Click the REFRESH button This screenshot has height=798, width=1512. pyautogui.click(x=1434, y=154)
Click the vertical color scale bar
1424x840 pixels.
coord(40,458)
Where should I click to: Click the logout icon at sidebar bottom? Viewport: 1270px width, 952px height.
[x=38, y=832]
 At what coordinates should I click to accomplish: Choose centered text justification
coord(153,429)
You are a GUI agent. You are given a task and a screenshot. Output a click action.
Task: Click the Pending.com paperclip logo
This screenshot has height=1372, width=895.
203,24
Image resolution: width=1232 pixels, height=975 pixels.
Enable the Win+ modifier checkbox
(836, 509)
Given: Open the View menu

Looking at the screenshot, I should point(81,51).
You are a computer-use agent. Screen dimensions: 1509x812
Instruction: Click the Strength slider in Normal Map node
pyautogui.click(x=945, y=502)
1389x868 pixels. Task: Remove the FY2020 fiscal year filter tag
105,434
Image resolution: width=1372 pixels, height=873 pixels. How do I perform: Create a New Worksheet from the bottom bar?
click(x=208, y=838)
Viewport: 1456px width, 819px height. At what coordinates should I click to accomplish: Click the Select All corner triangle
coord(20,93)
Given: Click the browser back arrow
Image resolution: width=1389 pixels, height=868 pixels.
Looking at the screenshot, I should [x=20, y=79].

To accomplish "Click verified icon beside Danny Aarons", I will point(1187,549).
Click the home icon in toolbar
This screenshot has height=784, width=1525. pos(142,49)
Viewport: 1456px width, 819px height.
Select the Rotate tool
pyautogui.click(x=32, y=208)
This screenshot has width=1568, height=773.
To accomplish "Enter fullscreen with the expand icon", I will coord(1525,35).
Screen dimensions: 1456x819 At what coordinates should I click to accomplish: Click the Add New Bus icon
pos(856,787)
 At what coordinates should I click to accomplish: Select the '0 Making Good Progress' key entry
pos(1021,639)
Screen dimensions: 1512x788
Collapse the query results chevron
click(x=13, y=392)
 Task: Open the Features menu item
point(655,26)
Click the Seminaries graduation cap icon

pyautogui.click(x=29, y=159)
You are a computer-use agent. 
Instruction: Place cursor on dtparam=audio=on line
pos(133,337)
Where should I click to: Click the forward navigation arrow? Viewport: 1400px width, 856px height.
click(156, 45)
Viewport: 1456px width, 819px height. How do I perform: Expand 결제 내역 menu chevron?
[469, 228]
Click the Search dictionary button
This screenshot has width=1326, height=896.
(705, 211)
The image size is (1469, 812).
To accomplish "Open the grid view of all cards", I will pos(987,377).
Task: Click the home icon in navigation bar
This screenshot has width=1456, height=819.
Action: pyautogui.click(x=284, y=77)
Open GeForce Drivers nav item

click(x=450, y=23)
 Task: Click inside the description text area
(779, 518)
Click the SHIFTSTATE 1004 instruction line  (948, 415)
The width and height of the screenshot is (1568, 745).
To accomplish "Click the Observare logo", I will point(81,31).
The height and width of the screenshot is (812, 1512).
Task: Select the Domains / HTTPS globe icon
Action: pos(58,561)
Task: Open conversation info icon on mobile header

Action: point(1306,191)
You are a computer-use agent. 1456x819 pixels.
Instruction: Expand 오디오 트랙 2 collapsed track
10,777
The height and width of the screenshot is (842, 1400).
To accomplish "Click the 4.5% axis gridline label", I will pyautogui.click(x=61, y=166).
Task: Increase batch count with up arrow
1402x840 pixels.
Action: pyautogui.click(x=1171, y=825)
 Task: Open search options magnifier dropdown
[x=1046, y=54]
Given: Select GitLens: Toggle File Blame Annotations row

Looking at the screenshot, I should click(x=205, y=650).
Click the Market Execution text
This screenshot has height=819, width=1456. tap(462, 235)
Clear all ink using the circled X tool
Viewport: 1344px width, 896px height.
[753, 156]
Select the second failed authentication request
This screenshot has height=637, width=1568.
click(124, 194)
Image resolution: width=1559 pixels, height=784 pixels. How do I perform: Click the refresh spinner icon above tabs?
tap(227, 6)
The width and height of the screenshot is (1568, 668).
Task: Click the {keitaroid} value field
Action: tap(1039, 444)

Problem details →
Quote the listing above, but only from the line that shows "Collapse the query results chevron" through the line that shows "Task: Click the home icon in navigation bar".

Solution to this exercise →
Collapse the query results chevron
click(x=13, y=392)
 Task: Open the Features menu item
point(655,26)
Click the Seminaries graduation cap icon

pyautogui.click(x=29, y=159)
You are a computer-use agent. 
Instruction: Place cursor on dtparam=audio=on line
pos(133,337)
Where should I click to: Click the forward navigation arrow? Viewport: 1400px width, 856px height.
click(156, 45)
Viewport: 1456px width, 819px height. How do I perform: Expand 결제 내역 menu chevron?
[469, 228]
Click the Search dictionary button
This screenshot has width=1326, height=896.
(705, 211)
The image size is (1469, 812).
To accomplish "Open the grid view of all cards", I will pos(987,377).
Task: Click the home icon in navigation bar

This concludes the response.